Selain itu, target dakwah di media sosial yang mayoritas anak muda menuntut kreativitas dari para pendakwah. Format video yang menarik secara visual dan audio akan lebih efektif untuk menjangkau anak muda sekaligus menyampaikan ajaran agama secara mendalam.
Media sosial juga memungkinkan dakwah menjangkau lebih banyak orang dari berbagai wilayah, sementara dari segi biaya, dakwah di media sosial lebih efisien karena hanya membutuhkan ponsel pintar dan koneksi internet.
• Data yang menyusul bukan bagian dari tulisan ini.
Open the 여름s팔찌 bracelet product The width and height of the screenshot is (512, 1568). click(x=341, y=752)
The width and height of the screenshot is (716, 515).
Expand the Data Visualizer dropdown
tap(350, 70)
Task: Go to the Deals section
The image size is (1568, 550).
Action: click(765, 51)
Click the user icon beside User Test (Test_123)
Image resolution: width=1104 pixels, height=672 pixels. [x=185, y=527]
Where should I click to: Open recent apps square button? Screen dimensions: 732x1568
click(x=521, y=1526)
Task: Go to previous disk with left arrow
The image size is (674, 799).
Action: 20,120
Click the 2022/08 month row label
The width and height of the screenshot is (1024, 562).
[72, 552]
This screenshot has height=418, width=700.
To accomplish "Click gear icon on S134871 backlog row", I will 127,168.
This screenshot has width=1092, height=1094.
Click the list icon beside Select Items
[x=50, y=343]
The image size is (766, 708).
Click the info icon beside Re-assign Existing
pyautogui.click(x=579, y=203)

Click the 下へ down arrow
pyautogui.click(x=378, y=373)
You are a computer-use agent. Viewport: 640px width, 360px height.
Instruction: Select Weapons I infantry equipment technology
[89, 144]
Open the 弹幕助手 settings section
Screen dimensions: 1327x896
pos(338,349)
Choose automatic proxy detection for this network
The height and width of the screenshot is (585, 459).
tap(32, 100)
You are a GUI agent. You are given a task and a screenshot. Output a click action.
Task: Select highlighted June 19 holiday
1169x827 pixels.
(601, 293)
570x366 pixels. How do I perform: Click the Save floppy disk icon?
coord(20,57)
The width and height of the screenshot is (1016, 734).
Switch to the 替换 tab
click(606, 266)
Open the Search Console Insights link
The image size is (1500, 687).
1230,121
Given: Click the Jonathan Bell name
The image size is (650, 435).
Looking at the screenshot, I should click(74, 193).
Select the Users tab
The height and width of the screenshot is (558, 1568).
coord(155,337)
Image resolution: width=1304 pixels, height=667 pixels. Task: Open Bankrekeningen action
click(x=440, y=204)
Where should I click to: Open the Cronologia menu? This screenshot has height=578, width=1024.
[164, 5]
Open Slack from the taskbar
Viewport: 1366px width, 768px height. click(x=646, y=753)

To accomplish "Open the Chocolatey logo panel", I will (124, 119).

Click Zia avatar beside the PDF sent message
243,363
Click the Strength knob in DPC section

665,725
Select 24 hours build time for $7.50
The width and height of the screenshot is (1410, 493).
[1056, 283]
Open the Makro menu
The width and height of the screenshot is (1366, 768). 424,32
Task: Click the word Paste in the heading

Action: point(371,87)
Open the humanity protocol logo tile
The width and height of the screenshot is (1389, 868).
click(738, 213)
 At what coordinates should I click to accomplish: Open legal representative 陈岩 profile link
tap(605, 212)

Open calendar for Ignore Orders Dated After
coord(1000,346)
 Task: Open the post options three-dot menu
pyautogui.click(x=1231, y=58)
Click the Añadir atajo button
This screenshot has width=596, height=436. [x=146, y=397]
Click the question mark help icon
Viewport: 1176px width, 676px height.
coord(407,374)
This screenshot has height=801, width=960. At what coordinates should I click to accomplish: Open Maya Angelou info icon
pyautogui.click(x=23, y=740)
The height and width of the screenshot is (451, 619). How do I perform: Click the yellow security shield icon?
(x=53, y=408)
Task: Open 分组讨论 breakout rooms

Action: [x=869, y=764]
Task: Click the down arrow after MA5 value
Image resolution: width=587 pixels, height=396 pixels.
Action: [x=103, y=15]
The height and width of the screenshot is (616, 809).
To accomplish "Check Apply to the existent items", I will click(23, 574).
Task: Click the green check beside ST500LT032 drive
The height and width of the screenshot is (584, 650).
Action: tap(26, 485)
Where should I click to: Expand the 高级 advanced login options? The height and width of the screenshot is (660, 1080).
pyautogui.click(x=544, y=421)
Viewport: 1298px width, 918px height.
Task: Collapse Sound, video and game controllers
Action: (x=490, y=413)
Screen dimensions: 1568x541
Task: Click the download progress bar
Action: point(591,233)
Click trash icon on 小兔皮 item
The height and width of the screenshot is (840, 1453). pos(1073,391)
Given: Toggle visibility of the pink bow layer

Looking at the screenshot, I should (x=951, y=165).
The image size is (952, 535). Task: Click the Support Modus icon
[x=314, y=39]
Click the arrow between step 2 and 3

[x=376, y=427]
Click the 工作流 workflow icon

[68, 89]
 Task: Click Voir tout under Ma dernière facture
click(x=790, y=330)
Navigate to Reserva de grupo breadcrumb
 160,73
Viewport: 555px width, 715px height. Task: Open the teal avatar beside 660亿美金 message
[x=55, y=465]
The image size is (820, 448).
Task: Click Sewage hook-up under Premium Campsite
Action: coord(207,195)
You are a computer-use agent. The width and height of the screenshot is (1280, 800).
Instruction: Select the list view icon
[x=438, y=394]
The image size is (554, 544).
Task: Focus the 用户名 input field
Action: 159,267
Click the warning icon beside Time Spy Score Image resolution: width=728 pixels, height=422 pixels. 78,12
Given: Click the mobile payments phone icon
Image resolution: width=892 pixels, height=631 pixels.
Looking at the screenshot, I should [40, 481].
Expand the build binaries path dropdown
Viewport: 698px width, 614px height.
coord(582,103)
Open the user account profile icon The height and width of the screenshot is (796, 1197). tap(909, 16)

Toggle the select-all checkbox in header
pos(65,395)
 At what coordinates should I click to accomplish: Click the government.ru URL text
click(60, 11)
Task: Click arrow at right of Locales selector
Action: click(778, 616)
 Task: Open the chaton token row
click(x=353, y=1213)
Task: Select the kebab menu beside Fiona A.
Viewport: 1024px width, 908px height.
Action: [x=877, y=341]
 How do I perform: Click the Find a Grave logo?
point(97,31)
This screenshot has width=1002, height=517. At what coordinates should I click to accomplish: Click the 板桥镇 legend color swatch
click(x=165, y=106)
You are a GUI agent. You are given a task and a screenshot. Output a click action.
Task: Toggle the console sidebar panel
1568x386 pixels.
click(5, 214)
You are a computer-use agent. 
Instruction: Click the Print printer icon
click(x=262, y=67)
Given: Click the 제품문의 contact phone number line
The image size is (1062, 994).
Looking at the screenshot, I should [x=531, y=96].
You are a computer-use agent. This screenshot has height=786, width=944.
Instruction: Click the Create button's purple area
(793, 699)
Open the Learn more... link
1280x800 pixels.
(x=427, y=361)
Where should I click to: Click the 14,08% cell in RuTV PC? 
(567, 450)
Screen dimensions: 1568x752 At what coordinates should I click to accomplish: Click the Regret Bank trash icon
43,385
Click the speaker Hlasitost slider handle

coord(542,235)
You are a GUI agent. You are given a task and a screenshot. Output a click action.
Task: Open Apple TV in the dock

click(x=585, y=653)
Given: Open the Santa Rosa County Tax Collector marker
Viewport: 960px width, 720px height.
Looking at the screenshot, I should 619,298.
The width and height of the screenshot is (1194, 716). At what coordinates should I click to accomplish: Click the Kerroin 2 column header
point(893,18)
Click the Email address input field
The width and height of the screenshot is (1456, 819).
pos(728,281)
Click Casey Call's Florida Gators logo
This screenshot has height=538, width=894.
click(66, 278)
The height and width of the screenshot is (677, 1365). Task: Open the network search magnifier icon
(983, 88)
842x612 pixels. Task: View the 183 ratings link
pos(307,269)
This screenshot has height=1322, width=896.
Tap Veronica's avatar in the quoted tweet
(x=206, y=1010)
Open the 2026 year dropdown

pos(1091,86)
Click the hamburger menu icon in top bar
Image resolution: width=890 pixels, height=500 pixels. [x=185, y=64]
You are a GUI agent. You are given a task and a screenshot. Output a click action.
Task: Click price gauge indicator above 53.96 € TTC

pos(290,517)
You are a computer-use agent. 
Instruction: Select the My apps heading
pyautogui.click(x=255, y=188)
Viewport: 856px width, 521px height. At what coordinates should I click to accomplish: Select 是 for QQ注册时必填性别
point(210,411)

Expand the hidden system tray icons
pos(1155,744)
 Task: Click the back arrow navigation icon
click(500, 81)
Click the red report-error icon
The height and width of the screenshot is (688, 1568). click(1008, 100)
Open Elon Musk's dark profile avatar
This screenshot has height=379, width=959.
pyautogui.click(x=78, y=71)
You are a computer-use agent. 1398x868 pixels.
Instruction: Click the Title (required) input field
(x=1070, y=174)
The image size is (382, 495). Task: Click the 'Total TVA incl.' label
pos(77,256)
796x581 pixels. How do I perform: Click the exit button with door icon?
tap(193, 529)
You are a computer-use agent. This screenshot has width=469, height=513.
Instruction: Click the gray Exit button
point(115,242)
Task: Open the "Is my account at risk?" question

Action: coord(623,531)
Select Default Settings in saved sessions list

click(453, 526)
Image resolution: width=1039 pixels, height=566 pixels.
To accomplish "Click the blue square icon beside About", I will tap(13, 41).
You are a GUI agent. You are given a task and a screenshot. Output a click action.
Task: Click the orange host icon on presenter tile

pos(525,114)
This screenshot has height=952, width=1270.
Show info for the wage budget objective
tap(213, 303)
Penggunaan kreator muda yang kompeten dalam berdakwah di media sosial menjadi nilai tambah. Kehadiran kreator muda dapat menampilkan kesan bahwa Islam adalah agama yang modern dan terbuka. Melalui para kreator muda yang memahami ajaran Islam serta memiliki kemampuan komunikasi yang baik, dakwah dapat disampaikan secara konsisten dan menarik. Selain itu, kreator muda juga mampu merespon berita negatif atau kesalahpahaman tentang organisasi seperti Muhammadiyah melalui klarifikasi yang bersumber dari al-Quran dan hadits terpercaya.
Dari paparan di atas, dapat disimpulkan bahwa optimalisasi media sosial dalam dakwah dapat menciptakan kesan positif tentang Islam, terutama bagi organisasi seperti Muhammadiyah yang memiliki misi amar ma’ruf nahi mungkar.
Dakwah melalui media sosial juga berpotensi mengubah persepsi masyarakat tentang Islam dengan menunjukkan sisi kreatif, konsisten, dan menjangkau luas. Oleh karena itu, para pendakwah masa kini diharapkan mampu memanfaatkan media sosial dengan baik, mengingat banyak anak muda yang menghabiskan waktu di platform ini. Anak muda juga diharapkan mampu menjadikan teknologi, khususnya media sosial, sebagai sarana dakwah.
Namun, dalam berdakwah, kita harus tetap menjaga etika komunikasi agar tidak memicu perpecahan di kalangan umat. Menjaga tulisan dan pesan, menghargai perbedaan, dan bijak dalam menyampaikan pesan menjadi langkah penting agar dakwah dapat membawa dampak positif serta meningkatkan persatuan.